Beginning with the line that contains "You are a computer-use agent. 414x537 pixels.", reproduce every line through the end of the records below exactly, and leave the pictures out.

[[ Material provided, beginning ]]

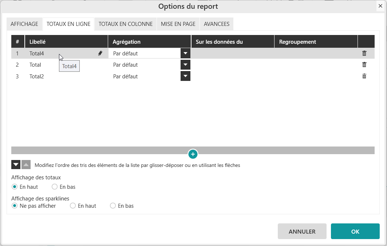The image size is (387, 246).
Task: Choose En bas for sparklines display
Action: pos(113,206)
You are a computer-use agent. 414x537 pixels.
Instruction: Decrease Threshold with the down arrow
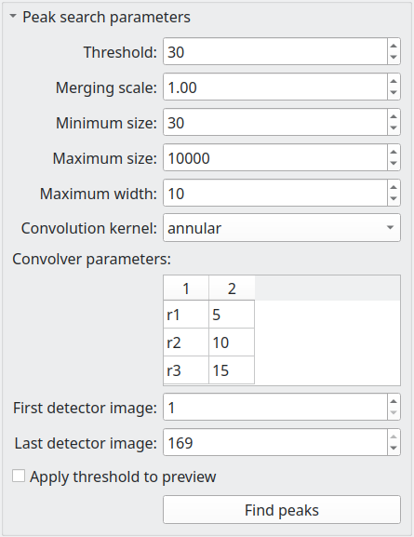394,58
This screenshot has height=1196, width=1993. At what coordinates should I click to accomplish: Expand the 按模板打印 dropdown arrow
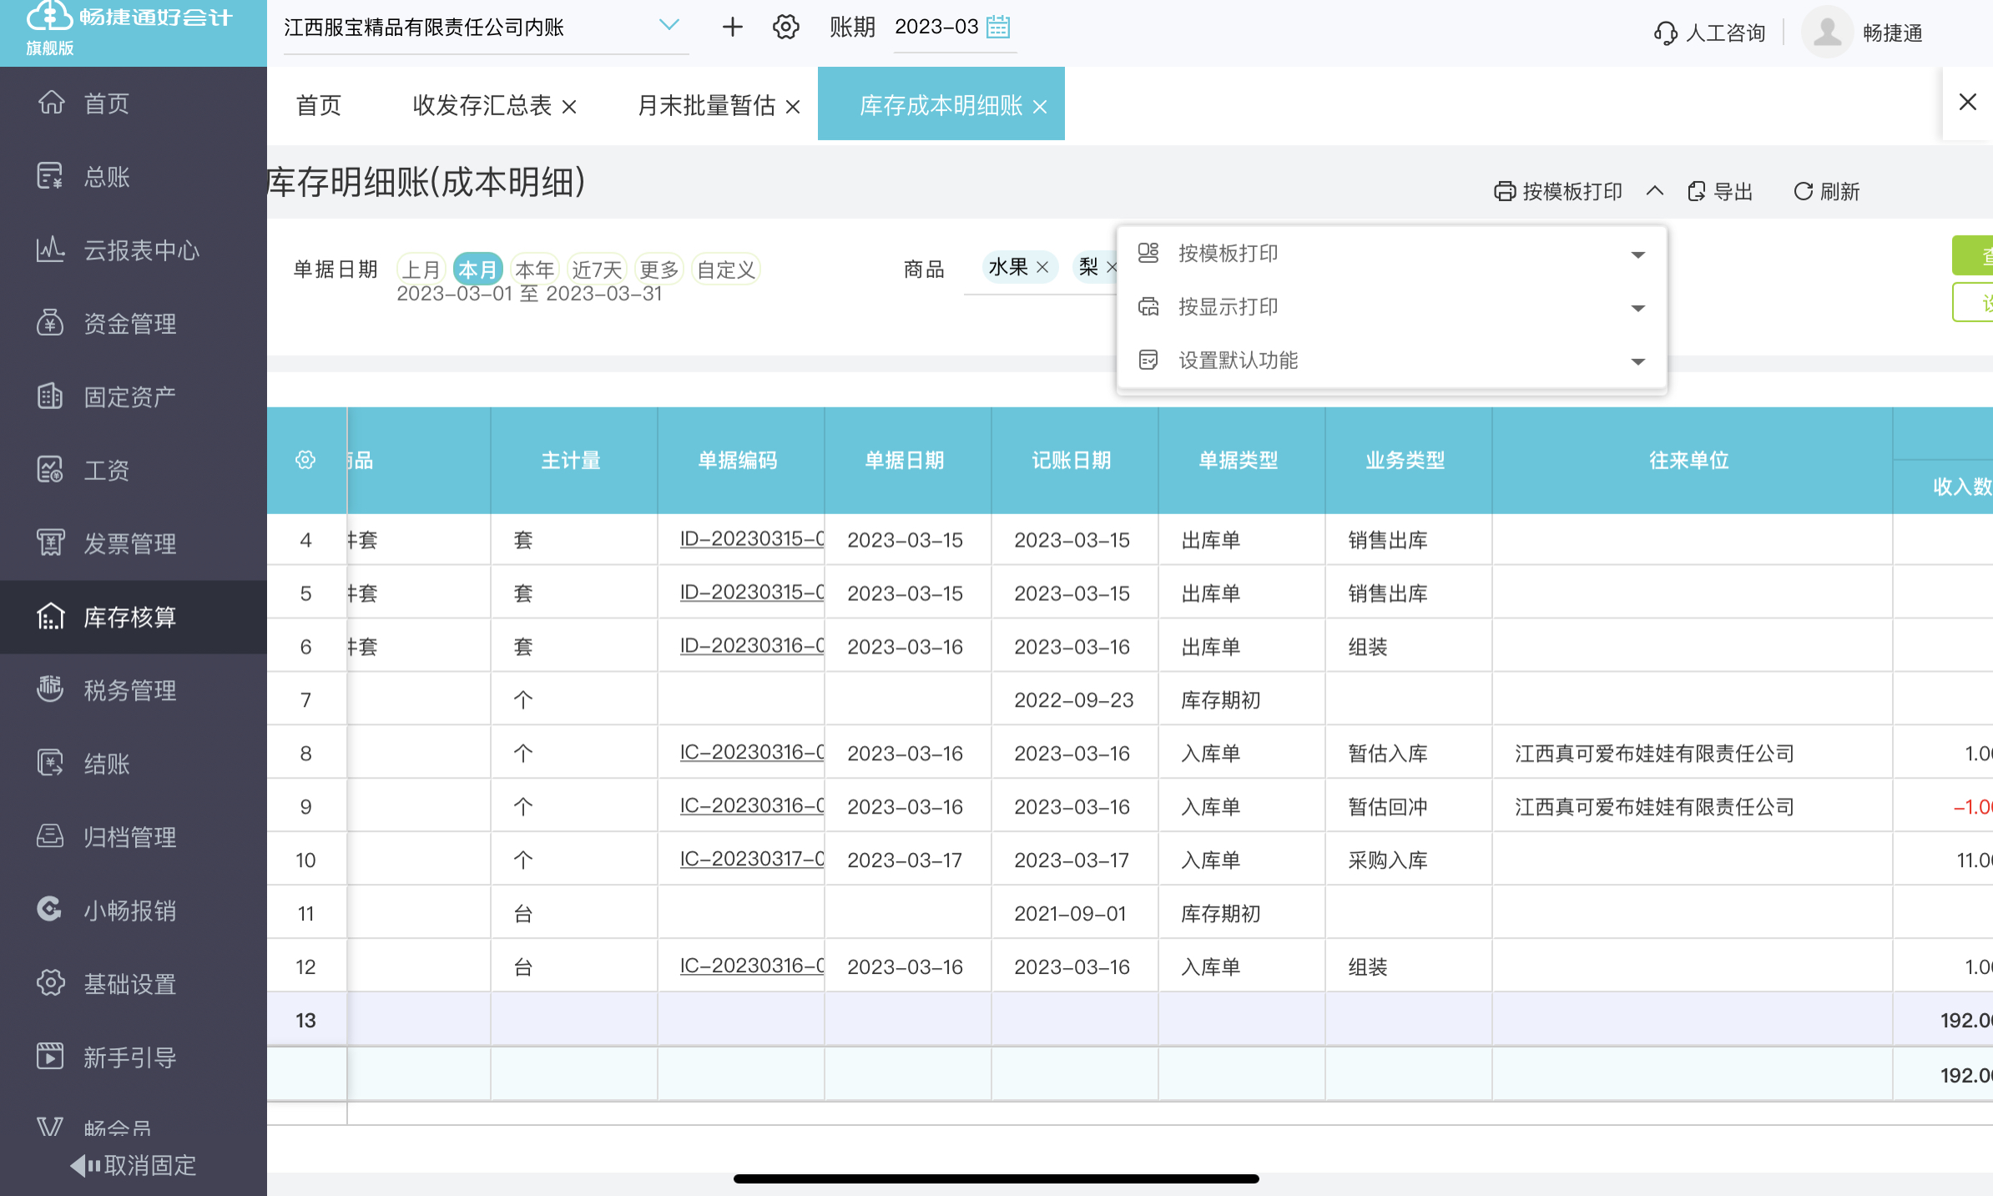tap(1640, 254)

[[ Material provided, end ]]

◆ Solved exercise:
You are a computer-use agent. 414x537 pixels.
Instruction: Decrease Threshold with the down arrow
394,58
This screenshot has height=1196, width=1993. At what coordinates should I click to accomplish: Expand the 按模板打印 dropdown arrow
tap(1640, 254)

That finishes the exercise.